Understanding the Model of Care for the Diabetic Foot in Ireland: A Nationwide Survey #DiabeticFoot #ALPSlimb #ActAgainstAmputation


The Model of Care for the Diabetic Foot in Ireland aims to provide an integrated approach to diabetic foot care by involving various healthcare services. A recent study by Pallin et al. explored podiatrists’ experiences with this model, offering invaluable insights into its effectiveness and areas for improvement. This blog post aims to delve into the key findings and implications of this study for healthcare professionals and policy-makers alike. A helpful nationwide model of care in Ireland written in 2011 can be found here.

Methodology and Scope

The study is based on a survey of podiatrists, capturing their experience and satisfaction levels with various components of the diabetic foot care model. It’s important to note that the study’s data was collected five years prior to its publication, with the aim of understanding the model’s impact as of 2018.

Key Findings

  1. Lack of Integration: The study found that the goal of establishing a system of integrated care across primary, secondary, and tertiary services was not met in every setting.
  2. Podiatrist Satisfaction: Although the podiatrists reported educating people with diabetes about lower limb risks, the study didn’t delve into why they were unsatisfied with certain elements of care.
  3. Policy Implementation: The results indicate that merely developing a policy is insufficient. There needs to be a systematic examination of how policies are implemented, involving all relevant stakeholders.

Implications for the Future

Need for Further Research

The authors suggest that future interviews or focus group discussions could help explore issues like podiatrist satisfaction and patient education more deeply.

Policy Refinement

The findings call for a re-examination of the Model of Care for the Diabetic Foot, especially concerning its implementation across various healthcare settings.
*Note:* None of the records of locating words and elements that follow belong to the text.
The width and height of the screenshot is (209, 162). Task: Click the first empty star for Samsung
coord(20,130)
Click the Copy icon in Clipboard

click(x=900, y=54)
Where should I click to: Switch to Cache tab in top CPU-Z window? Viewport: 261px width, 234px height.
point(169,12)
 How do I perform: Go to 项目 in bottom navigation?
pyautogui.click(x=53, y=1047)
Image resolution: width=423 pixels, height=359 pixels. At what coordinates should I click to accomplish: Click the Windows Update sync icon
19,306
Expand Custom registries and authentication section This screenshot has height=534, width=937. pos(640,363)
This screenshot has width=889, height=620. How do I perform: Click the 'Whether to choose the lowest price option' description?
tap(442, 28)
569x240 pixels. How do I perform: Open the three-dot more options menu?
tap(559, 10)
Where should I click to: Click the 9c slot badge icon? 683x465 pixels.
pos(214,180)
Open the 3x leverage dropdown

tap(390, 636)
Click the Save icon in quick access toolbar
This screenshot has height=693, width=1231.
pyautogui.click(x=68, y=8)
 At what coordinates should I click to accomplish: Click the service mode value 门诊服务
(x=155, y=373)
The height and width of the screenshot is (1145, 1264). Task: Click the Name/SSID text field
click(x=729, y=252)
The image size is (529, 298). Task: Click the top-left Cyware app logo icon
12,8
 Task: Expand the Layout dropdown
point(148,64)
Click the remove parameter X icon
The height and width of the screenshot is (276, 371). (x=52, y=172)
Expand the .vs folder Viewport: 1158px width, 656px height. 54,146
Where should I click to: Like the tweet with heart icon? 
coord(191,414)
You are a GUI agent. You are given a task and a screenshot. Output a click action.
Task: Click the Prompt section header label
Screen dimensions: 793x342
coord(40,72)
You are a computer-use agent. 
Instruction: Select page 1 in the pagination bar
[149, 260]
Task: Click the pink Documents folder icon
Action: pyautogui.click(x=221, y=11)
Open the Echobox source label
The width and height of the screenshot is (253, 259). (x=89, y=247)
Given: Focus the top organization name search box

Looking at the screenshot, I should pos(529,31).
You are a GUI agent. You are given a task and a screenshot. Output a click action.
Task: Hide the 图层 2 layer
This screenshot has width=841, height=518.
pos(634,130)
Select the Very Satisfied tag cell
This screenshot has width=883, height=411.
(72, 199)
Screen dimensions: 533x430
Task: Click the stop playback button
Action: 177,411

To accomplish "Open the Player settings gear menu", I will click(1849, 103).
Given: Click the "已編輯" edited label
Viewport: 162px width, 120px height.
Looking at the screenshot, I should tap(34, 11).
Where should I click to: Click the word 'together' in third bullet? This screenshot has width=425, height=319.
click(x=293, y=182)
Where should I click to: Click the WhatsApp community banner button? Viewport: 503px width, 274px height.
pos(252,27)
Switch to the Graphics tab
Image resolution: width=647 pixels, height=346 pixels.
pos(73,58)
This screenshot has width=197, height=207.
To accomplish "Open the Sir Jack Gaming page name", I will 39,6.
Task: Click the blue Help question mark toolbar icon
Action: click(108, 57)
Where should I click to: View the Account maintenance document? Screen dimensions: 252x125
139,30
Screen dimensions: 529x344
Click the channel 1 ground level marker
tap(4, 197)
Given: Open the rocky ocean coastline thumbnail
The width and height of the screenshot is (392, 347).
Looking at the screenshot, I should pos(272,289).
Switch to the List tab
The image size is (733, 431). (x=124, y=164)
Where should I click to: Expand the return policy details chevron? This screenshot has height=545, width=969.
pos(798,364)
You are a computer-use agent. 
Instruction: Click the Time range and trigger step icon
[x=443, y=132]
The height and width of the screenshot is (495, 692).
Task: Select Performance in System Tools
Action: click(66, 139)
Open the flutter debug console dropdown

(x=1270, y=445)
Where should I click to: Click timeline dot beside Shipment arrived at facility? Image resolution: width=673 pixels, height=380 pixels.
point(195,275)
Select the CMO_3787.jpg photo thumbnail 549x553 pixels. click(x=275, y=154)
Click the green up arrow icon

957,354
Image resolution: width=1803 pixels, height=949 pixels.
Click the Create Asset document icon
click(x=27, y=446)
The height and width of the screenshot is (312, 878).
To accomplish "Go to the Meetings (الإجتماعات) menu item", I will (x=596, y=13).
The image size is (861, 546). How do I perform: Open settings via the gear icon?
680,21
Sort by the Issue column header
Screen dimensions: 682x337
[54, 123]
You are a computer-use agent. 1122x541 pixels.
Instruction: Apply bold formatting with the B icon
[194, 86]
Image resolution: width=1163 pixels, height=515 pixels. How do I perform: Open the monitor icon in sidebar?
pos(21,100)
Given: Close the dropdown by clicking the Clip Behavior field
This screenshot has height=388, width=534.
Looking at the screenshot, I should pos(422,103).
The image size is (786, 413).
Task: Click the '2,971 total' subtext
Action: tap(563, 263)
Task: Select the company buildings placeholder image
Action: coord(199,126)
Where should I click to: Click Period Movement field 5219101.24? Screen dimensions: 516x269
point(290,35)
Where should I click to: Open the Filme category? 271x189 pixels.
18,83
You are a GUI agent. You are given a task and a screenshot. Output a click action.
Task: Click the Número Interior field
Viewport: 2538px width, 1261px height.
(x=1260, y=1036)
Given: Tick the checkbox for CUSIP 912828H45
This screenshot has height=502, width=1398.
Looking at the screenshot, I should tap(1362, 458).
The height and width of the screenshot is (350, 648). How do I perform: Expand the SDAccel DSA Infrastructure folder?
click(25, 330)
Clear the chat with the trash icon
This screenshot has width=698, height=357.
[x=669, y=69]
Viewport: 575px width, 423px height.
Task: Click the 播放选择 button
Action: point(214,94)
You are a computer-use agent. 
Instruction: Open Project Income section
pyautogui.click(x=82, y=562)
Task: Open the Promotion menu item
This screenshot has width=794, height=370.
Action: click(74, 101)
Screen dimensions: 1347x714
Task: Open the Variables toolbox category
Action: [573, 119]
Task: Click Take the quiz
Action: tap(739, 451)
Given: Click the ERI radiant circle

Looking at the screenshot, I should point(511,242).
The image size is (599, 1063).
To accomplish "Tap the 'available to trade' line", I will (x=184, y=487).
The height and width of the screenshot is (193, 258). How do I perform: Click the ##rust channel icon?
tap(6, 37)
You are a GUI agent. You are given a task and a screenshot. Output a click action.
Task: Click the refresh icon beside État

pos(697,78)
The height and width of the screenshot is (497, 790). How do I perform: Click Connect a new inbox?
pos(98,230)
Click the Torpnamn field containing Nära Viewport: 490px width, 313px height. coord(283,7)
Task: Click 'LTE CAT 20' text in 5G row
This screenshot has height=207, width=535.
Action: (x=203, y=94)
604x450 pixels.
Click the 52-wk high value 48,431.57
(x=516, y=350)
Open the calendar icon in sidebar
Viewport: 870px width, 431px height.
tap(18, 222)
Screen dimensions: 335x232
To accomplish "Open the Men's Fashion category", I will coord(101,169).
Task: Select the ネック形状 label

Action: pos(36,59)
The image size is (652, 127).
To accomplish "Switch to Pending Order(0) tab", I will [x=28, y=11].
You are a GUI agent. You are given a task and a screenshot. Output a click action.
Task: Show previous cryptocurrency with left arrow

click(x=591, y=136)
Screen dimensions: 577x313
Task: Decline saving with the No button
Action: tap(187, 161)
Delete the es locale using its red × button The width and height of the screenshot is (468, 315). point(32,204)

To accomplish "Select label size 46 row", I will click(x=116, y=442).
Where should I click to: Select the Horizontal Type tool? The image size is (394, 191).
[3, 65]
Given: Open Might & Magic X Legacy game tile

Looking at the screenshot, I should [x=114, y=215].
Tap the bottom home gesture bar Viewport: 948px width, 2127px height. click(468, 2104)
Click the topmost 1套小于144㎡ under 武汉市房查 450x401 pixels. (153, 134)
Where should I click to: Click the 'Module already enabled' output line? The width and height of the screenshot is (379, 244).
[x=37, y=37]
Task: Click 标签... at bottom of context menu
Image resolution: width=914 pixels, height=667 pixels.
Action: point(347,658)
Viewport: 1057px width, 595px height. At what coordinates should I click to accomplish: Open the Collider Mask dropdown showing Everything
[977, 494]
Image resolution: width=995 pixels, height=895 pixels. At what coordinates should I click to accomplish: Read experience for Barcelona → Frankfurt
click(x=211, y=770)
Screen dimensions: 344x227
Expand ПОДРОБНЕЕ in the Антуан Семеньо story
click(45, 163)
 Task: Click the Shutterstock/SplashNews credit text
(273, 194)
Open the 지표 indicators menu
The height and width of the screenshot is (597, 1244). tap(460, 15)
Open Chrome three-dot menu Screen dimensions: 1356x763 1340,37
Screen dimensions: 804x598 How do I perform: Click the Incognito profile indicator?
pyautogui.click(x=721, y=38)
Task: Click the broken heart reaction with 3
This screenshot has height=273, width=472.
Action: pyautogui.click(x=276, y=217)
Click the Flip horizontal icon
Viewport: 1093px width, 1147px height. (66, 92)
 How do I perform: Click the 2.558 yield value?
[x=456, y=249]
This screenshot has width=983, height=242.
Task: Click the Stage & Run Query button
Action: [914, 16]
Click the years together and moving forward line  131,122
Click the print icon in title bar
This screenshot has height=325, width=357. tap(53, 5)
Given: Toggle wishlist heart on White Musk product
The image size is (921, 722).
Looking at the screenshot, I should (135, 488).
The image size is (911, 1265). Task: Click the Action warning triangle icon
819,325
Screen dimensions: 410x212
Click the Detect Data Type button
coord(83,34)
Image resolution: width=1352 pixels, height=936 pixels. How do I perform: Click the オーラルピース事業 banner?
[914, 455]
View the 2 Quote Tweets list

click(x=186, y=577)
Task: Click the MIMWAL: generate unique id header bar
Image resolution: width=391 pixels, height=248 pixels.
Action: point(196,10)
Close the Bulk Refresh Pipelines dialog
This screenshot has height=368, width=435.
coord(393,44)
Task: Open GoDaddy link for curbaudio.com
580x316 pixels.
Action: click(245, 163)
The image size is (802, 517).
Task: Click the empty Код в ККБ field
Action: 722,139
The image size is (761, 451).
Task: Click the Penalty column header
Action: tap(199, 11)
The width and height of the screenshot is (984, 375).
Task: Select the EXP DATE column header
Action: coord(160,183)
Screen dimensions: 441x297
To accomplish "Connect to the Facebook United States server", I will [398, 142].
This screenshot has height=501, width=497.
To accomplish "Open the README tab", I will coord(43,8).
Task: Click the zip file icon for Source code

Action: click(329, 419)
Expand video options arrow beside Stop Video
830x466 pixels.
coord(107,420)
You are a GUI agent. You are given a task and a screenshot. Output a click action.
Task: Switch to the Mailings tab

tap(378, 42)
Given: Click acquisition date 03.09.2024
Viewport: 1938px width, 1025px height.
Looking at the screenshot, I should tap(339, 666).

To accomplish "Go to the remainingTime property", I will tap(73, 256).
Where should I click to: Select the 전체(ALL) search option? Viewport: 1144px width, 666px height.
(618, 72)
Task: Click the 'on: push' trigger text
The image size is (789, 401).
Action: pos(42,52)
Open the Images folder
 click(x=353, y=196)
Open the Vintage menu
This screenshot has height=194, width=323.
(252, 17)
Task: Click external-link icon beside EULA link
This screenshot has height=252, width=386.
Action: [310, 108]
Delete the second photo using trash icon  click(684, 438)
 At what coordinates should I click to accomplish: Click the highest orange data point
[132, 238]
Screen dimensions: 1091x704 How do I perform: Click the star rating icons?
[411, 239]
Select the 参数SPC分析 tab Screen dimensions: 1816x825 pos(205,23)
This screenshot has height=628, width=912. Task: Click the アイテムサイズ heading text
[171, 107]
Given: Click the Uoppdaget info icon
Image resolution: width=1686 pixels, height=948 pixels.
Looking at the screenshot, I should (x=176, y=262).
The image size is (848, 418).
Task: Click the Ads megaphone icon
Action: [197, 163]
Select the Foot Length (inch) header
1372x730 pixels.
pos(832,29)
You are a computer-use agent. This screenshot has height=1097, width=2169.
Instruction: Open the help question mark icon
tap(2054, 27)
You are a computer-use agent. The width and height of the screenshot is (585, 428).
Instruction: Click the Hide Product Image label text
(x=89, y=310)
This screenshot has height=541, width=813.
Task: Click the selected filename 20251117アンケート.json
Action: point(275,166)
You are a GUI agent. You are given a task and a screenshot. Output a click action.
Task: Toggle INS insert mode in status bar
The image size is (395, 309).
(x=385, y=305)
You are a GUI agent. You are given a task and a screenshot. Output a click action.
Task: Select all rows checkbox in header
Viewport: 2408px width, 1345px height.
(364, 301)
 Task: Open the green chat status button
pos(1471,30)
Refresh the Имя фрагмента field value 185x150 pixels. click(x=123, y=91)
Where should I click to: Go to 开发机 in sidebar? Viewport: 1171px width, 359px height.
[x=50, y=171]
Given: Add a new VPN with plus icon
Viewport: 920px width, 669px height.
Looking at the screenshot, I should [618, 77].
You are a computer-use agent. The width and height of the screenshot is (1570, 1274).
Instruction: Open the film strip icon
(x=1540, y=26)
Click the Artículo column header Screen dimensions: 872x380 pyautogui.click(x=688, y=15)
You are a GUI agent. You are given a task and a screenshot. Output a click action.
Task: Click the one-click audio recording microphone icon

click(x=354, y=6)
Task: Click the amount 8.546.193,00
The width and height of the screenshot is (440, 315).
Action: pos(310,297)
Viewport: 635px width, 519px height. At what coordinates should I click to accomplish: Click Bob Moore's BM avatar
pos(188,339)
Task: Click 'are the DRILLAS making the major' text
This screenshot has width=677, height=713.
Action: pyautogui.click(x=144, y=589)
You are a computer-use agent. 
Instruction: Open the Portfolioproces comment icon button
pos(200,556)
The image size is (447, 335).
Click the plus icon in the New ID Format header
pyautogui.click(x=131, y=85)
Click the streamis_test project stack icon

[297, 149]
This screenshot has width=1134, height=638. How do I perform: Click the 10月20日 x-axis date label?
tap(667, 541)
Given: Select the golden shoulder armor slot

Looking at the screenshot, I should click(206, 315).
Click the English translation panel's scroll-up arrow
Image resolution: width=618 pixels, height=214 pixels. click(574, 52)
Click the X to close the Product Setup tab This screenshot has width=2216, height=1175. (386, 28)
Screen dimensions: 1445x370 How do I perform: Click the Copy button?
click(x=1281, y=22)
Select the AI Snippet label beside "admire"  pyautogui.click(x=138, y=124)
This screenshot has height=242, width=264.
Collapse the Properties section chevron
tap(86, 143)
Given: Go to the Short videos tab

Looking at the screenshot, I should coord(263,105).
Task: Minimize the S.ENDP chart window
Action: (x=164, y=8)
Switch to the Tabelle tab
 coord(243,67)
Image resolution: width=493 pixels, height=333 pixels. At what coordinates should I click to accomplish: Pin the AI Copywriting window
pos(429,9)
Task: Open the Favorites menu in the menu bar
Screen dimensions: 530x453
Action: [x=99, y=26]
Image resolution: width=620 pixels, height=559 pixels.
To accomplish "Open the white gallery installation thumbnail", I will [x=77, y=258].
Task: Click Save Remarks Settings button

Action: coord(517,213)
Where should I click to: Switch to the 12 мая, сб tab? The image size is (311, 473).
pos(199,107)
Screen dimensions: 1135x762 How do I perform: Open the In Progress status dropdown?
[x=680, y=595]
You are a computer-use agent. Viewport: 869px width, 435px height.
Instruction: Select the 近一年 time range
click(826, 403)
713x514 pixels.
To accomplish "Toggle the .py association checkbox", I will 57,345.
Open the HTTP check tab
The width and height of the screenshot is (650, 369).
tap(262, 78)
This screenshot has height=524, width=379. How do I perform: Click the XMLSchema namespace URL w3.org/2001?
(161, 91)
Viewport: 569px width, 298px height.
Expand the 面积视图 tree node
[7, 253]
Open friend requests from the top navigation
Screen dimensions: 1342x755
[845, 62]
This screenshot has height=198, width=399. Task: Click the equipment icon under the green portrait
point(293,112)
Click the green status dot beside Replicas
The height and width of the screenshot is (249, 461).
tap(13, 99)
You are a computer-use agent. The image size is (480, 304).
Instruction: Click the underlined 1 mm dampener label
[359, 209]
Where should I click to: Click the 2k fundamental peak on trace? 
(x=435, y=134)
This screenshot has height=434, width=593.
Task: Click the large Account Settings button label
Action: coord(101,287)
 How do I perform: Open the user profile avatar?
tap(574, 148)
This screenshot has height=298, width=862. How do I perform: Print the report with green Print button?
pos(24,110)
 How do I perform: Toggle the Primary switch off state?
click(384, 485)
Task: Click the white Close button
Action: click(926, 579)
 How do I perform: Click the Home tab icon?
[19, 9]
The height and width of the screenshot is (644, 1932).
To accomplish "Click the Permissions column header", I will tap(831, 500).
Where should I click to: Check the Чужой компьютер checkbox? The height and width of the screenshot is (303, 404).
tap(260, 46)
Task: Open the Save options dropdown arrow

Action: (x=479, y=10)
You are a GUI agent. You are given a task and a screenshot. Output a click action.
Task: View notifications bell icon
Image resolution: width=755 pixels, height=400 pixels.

Interdisciplinary Collaboration

The study underlines the need for improved communication and collaboration among GPs, practice nurses, diabetes nurse specialists, orthotists, and administrative staff.


The study by Pallin et al. provides an essential critique of the Model of Care for the Diabetic Foot in Ireland. While the aim was to establish an integrated system of care, the findings show that there is still room for improvement. As professionals committed to advancing diabetic foot care, it is crucial to take these findings into account and work collaboratively to develop more effective models of care.